Garrett Epps in the Washington Monthly: "... what [Texas Gov. Greg] Abbott is doing right now is what drunks in a bar do.... Using bellicose talk and deranged arguments against invisible enemies, he is talking himself and his MAGA allies into outright defiance if the occasion presents itself. He aims his gaudy patter squarely at federal authority, at federal courts, and at the Constitution itself.... If I were (God help me) [Donald] Trump's lawyer, I would suggest he stay quiet until the ballot exclusion case [before the Supreme Court] is resolved.... [Yet] Trump has now needlessly injected himself into the border standoff.... What we need at the border, the oft-indicted former president proclaimed, is more razor wire, more troops, more guns, more dueling commanders, more chances for things to go wrong. The 77-year-old, whose bone spur prevented his serving on the front lines in Vietnam, called for 'all willing states to deploy their guards to Texas to prevent the entry of illegals and to remove them back across the border.'... He is, in other words, an insurgent. In a sane legal system, he would be under house arrest awaiting trial."

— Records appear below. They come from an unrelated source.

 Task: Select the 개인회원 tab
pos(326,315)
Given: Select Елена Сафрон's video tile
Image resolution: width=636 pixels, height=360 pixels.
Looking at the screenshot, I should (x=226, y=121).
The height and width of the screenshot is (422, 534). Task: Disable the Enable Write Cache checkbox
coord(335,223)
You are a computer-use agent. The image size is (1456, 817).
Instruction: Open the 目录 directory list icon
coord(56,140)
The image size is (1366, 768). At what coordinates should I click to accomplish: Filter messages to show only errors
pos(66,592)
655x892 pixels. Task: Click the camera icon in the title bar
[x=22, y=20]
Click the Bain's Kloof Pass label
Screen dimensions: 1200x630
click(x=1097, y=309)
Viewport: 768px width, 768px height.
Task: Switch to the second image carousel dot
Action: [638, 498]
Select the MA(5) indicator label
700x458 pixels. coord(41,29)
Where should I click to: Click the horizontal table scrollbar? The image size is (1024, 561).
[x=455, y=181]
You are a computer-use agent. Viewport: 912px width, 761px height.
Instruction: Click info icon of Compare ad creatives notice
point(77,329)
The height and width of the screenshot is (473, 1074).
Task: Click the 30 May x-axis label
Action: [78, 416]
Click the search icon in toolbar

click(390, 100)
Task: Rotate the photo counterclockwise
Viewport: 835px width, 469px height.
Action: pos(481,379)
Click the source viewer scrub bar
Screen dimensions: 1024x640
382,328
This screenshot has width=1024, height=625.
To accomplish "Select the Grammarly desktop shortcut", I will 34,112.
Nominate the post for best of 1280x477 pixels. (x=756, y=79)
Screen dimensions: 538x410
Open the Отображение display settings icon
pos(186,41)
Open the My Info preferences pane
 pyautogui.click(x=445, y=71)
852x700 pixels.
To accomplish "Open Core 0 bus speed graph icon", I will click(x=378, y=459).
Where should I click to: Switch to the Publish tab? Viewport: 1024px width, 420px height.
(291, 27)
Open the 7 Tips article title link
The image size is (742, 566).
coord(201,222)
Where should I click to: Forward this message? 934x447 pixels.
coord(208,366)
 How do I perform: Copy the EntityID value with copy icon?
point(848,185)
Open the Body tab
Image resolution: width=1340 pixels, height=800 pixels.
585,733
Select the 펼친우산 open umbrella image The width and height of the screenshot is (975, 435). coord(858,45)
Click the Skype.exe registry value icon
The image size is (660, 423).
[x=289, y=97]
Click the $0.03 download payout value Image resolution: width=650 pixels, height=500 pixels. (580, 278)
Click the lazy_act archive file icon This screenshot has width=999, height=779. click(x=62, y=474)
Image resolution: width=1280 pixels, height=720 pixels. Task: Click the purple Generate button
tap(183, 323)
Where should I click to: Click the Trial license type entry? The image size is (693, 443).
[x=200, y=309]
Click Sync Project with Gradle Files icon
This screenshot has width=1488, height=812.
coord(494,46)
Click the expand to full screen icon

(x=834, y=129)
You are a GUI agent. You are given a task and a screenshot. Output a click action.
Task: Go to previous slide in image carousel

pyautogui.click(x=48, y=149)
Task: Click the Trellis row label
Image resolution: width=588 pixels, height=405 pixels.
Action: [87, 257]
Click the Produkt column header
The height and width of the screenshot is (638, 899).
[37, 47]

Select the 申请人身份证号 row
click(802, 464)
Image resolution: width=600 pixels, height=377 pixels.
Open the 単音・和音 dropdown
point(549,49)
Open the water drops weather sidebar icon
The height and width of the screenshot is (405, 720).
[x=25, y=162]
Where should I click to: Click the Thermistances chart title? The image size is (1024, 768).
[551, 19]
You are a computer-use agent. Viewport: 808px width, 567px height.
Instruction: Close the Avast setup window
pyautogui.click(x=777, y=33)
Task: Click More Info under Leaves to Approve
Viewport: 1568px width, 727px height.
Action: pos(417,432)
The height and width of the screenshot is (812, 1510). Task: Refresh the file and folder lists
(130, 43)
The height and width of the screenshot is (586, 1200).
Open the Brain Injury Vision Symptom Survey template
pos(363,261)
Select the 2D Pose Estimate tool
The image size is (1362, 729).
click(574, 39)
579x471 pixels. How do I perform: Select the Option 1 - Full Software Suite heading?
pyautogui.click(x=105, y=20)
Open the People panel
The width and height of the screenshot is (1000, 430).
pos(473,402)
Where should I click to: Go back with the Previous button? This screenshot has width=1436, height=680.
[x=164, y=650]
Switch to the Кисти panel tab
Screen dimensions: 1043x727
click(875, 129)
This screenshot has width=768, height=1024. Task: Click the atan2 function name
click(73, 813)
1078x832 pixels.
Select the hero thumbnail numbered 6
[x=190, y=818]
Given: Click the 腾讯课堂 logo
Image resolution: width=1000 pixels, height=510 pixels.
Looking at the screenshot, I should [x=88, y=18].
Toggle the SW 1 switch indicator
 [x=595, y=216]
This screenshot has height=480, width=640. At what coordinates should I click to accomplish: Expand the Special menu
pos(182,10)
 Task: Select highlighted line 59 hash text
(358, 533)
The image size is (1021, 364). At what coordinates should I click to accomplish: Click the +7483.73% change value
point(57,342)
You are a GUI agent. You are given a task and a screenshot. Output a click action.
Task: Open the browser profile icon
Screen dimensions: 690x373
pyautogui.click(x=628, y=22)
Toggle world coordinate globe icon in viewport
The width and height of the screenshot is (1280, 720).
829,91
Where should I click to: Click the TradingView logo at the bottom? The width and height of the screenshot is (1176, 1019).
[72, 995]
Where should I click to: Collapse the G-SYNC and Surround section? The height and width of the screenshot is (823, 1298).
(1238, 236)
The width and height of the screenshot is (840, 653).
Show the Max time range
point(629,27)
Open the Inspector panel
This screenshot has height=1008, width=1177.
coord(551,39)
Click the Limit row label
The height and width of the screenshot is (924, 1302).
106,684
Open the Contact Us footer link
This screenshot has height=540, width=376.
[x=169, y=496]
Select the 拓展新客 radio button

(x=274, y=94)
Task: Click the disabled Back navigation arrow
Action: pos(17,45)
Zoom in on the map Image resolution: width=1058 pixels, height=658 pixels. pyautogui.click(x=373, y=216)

Sky Palma of the Raw Story: "Donald Trump's MAGA movement is a 'tissue-paper tiger,' as evidenced by the underwhelming 'God's Army' convoy that traveled to the U.S.-Mexico border, according to an op-ed in USA Today by Rex Huppke. 'The 'God's Army' convoy was supposed to be a mighty force of 700,000 or more people from every corner of America,' Huppke writes. 'It wound up being maybe a couple hundred vehicles parked at a rural ranch in Quemado, Texas -- basically a Trump rally without a Trump, but with plenty of hucksters selling MAGA merch and grifting the easily grifted.... MAGA is and always has been a con to line the pockets of Trump and others who saw a swath of Americans waiting to be fleeced...."

Presidential Race

Maeve Reston of the Washington Post: "Nevada voters are heading to the polls Tuesday for their state's first primary in nearly three decades, offering President Biden another chance to pick up delegates after his Saturday win in South Carolina, while an unusual nonbinding Republican contest does not feature GOP front-runner Donald Trump. Biden faces only one long-shot challenger, with Nikki Haley the only Republican candidate in the primary.... [Trump] is the sole participant in Nevada's GOP caucuses later this week, which -- unlike Tuesday's primary -- will count in the race for delegates to the national convention." Reston goes on to explain how the Nevada GOP's presidential contest got to this confusing state. And there's this: "Late last year, a Nevada grand jury charged six Republicans who claimed to be presidential electors in 2020 and submitted certificates to Congress falsely asserting that Trump had won the election in their state, including [state party chair Michael] McDonald. Viewing the state GOP as essentially another arm of the Trump campaign, many of the GOP candidates opted not to spend money organizing in Nevada this cycle -- including Haley." MB: That's right, the Republican party chair, like Trump, is out on bail.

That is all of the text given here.